For each property check the domainClasses, hence the classes and enumerations where they are used. Add the property to the properties field of that class/enumeration. Only properties for this particular class/enumeration are added, not all the properties from its superClasses. Example data entry in the classes memory:

{
    "name": "LodgingBusiness",
    "description": "A lodging business, such as a motel, hotel, or inn.",
    "type": "Class",
    "superClasses": [
      "LocalBusiness"
    ],
    "subClasses": [
      "BedAndBreakfast",
      "Motel",
      "Hotel",
      "Hostel",
      "Resort",
      "Campground"
    ],
    "properties": [
      "audience",
      "checkinTime",
      "petsAllowed",
      "availableLanguage",
      "amenityFeature",
      "starRating",
      "checkoutTime"
    ]
}

F.) In-memory Output Data creation

This process step includes the rearrangement and materialization of the data in memory to create the output data according to the wished output files. At this stage the created data should match the target data model.

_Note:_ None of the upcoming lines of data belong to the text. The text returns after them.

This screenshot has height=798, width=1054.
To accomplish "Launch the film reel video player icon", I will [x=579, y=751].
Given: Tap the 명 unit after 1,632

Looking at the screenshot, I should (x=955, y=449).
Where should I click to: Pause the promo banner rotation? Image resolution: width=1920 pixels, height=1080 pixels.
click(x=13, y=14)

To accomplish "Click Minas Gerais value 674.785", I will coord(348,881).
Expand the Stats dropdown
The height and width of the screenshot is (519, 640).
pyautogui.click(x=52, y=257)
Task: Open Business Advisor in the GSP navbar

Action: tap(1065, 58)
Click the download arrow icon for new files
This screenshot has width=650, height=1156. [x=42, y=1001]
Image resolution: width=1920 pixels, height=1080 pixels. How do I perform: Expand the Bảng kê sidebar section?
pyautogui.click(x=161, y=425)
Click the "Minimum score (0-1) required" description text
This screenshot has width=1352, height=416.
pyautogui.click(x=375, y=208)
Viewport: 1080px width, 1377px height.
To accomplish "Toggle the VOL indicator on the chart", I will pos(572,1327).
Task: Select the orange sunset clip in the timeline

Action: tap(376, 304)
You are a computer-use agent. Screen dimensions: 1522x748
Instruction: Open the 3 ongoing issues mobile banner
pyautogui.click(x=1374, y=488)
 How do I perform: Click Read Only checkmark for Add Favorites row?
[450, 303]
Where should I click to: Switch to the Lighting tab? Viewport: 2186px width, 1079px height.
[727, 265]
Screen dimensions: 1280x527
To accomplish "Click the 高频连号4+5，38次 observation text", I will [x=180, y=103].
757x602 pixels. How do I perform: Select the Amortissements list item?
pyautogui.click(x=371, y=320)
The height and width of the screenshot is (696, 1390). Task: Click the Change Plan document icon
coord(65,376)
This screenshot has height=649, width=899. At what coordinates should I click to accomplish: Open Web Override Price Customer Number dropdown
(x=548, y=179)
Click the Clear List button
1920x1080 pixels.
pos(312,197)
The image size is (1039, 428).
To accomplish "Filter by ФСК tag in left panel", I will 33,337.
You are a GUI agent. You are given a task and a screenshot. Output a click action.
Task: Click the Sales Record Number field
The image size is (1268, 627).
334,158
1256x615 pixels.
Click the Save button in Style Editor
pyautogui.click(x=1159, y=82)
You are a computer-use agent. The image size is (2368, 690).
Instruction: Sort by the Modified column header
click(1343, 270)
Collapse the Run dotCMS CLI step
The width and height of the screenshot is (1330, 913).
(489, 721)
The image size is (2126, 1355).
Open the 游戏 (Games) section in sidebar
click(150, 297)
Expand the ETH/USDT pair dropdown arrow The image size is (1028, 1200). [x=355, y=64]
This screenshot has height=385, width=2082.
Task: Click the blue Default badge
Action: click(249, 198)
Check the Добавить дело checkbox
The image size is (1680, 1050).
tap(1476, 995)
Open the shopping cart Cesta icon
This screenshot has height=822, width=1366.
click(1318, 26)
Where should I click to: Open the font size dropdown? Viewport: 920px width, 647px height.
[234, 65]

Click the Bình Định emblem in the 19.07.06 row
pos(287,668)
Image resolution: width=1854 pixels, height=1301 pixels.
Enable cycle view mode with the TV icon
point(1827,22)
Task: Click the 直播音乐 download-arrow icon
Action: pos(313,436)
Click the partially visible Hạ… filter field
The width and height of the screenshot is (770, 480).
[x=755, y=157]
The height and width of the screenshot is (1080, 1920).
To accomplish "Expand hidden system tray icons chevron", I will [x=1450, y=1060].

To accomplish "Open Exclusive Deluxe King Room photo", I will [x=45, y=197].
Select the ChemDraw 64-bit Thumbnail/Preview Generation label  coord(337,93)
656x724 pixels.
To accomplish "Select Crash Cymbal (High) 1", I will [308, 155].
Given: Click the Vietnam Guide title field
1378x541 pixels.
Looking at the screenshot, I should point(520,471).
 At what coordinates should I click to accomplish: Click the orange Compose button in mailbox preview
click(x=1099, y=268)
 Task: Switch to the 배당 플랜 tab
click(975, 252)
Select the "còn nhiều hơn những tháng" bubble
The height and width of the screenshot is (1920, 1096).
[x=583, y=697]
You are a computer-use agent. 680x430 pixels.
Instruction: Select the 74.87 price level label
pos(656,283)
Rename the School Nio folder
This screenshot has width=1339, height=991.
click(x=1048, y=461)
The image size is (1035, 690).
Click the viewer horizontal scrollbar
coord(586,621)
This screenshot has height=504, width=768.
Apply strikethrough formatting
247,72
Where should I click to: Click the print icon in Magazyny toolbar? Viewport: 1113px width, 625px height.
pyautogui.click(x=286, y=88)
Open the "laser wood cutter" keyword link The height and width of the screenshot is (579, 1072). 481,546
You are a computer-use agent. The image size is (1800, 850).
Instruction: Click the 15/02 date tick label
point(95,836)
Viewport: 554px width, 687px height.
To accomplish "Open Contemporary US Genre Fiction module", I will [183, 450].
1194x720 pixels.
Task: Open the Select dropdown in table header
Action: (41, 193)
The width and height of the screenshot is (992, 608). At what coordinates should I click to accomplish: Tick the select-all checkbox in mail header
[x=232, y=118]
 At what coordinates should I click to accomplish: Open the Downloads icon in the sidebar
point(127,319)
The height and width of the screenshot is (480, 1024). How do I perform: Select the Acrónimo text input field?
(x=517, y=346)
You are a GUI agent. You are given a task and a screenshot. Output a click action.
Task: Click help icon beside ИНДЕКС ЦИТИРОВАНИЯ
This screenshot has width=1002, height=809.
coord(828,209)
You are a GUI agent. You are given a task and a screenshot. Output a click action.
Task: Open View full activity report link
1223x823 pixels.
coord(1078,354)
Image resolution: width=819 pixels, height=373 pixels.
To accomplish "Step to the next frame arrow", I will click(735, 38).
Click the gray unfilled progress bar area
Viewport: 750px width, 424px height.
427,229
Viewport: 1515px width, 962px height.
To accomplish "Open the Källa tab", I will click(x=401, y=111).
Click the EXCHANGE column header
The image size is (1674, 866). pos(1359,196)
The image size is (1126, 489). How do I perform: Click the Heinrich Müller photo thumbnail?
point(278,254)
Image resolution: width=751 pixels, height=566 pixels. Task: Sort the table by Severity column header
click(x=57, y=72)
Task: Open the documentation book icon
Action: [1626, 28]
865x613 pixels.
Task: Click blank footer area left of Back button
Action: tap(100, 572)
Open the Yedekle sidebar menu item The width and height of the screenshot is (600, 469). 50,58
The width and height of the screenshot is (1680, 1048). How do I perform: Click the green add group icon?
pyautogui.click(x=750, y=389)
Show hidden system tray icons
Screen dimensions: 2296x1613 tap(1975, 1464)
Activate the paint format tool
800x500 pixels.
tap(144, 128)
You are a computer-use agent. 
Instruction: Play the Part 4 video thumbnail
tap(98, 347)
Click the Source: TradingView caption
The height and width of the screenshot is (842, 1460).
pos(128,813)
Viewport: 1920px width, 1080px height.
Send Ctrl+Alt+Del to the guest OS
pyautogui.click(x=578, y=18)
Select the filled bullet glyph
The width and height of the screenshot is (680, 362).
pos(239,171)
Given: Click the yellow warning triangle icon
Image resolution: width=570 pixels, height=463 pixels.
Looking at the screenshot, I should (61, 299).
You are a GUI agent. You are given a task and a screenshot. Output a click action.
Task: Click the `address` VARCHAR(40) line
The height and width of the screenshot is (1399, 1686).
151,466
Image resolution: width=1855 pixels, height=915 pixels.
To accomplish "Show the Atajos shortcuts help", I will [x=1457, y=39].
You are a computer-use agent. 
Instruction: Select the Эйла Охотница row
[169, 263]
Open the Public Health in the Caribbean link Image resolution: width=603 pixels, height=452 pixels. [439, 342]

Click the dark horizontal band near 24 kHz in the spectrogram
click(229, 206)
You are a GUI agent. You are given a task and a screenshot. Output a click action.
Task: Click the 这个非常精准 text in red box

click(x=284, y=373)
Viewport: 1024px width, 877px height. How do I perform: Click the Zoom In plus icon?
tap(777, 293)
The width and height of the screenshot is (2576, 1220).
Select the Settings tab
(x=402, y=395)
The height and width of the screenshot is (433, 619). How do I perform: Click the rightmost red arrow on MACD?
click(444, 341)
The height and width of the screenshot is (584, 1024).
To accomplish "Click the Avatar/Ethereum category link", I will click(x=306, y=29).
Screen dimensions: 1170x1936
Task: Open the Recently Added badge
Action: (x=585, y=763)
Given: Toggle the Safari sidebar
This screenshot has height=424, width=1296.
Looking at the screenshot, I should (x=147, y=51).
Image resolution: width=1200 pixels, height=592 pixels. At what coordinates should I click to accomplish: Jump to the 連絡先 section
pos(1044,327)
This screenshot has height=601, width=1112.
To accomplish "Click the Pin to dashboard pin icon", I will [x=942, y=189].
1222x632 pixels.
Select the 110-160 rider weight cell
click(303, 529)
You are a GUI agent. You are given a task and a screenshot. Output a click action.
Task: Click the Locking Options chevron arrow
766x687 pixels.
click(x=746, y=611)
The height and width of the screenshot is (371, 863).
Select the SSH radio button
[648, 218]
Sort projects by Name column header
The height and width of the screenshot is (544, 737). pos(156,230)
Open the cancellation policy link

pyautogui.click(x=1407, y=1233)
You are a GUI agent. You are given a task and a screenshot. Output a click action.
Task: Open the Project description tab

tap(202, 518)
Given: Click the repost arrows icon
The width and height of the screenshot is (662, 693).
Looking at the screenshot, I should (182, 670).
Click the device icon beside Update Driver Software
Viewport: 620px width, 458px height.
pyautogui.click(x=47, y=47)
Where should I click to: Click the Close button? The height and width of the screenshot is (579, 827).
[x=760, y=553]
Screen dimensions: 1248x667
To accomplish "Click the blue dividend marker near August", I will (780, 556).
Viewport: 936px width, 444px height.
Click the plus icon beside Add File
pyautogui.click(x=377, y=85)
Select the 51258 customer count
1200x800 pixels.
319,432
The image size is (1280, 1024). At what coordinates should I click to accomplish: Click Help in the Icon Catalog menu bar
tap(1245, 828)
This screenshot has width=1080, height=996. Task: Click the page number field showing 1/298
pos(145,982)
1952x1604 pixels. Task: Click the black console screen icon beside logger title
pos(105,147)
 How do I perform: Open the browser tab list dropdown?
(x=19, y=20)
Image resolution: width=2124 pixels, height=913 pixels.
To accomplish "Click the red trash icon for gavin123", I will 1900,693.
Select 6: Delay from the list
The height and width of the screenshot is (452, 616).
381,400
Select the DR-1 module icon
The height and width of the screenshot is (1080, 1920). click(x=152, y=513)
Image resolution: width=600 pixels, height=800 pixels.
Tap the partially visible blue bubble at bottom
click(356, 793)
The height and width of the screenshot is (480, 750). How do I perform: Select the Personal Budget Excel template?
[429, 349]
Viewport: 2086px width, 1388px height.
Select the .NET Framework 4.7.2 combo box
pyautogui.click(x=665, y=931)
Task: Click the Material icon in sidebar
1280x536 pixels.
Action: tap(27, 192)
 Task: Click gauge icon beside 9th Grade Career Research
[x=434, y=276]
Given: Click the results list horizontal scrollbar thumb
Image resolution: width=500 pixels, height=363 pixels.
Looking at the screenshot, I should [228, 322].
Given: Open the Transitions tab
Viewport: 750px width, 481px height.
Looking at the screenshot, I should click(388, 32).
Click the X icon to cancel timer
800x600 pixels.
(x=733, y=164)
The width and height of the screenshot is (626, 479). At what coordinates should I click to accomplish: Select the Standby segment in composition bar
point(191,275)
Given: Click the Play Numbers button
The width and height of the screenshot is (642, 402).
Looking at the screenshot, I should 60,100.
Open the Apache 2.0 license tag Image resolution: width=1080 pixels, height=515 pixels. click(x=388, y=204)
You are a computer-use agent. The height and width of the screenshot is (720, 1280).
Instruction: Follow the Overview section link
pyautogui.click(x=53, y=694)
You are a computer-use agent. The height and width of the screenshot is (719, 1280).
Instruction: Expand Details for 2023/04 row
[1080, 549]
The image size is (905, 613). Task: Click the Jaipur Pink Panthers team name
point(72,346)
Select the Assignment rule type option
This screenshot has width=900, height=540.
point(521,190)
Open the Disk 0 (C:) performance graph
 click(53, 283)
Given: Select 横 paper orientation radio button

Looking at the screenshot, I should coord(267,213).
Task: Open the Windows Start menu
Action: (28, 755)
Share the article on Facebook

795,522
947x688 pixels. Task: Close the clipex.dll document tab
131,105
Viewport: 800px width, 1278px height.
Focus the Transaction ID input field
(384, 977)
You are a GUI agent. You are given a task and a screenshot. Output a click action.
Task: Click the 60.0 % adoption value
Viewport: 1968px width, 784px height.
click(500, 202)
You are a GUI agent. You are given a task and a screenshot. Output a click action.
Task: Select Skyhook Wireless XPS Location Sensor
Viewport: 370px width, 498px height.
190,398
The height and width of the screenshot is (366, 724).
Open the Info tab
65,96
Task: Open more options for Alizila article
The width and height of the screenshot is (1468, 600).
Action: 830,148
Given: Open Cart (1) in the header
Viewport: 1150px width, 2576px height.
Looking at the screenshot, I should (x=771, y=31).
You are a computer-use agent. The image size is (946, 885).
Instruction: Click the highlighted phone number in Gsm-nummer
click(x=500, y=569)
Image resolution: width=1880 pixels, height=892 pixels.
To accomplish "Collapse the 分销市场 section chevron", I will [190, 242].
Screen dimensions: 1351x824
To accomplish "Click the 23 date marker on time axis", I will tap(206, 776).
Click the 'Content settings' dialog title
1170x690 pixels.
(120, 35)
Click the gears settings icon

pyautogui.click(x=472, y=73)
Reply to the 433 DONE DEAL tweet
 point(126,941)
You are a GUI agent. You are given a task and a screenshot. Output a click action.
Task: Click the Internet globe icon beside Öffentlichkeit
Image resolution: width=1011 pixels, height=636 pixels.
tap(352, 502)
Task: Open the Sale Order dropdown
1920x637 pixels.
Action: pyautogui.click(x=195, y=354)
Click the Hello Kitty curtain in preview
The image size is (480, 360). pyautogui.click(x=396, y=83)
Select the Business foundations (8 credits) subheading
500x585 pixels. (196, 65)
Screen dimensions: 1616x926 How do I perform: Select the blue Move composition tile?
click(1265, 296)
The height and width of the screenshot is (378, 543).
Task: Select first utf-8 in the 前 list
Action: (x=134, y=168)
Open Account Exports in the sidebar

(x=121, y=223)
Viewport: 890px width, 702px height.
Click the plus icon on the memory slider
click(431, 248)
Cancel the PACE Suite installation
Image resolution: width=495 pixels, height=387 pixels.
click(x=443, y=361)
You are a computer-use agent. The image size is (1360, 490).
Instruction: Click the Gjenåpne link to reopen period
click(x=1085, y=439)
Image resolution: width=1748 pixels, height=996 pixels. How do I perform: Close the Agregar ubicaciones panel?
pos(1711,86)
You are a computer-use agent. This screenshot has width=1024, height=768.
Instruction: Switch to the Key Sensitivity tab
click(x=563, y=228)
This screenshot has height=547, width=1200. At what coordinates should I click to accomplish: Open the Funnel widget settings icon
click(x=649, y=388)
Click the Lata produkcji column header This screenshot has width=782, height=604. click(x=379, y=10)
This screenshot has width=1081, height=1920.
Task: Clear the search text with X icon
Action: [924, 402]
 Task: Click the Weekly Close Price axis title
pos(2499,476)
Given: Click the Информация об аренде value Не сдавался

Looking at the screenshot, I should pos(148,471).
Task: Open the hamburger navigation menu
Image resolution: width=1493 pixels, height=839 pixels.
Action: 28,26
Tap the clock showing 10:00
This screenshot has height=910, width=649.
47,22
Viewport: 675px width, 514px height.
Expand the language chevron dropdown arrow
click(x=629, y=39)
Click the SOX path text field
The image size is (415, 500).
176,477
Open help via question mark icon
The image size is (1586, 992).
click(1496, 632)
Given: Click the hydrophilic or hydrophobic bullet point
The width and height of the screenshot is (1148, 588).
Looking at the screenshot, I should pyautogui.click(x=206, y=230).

F.1) Create non-materialized Output Data

For the files sdo_classes.json, sdo_properties.json, sdo_dataTypes.json, sdo_enumerations.json, sdo_enumerationMembers.json:

At this point the in-memory data already matches the wished data model for the non-materialized output data. However the algorithm provides functions to translate the in-memory data into the output memory, providing the option to rename/rearrange the output if wished.

F.2) Create materialized Output Data

For the file sdo_classesMaterialized.json:

  1. Add classes, enumerations and dataTypes to a new output memory.
  2. Execute inheritance of properties for all classes and enumerations. For each entry add all properties from the superclasses and recursively their superclasses.
  3. Materialize properties for all classes and enumerations. For all properties substitute the property id with the corresponding object representation from the property memory.
  4. Materialize enumerationMembers for all enumerations. For all enumerationMembers substitute the enumerationMember id with the corresponding object representation from the enumerationMember memory.

G.) Export Output Data

The output data created in the previous step is stored in the data_output directory of this project. Additional files that contain information about the conversion process are created:

  • Log.txt - Contains meta data about the conversion.
  • ErrorLog.txt - Contains errors during the conversion and their source.